[Material provided]

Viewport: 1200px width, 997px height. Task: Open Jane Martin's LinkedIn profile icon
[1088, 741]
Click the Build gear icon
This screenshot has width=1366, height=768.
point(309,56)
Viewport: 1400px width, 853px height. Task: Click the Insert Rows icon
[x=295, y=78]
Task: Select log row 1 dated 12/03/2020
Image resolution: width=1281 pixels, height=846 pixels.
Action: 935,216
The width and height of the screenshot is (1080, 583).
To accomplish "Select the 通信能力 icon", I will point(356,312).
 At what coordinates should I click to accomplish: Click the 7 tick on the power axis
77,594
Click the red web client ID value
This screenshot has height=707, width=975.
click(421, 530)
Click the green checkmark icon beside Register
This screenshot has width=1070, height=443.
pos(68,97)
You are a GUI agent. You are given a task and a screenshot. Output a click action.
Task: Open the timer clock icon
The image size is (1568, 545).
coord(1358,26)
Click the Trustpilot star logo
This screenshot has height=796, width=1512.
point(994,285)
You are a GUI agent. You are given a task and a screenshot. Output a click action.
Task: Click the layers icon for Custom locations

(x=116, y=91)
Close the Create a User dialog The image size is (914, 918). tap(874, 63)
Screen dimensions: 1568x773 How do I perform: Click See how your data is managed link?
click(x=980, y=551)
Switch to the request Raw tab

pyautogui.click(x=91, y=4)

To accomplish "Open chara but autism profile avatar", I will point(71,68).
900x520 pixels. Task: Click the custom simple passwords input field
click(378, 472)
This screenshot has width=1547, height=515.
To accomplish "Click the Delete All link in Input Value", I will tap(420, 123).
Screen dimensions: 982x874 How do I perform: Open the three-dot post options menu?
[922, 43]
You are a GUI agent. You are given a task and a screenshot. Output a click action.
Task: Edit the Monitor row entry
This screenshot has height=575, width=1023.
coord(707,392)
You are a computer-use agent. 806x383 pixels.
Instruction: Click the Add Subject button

[/Material provided]

Each line above that includes the word "will" is to be copied.

To accomplish "Select the 通信能力 icon", I will point(356,312).
To accomplish "Open chara but autism profile avatar", I will point(71,68).
To accomplish "Click the Delete All link in Input Value", I will tap(420, 123).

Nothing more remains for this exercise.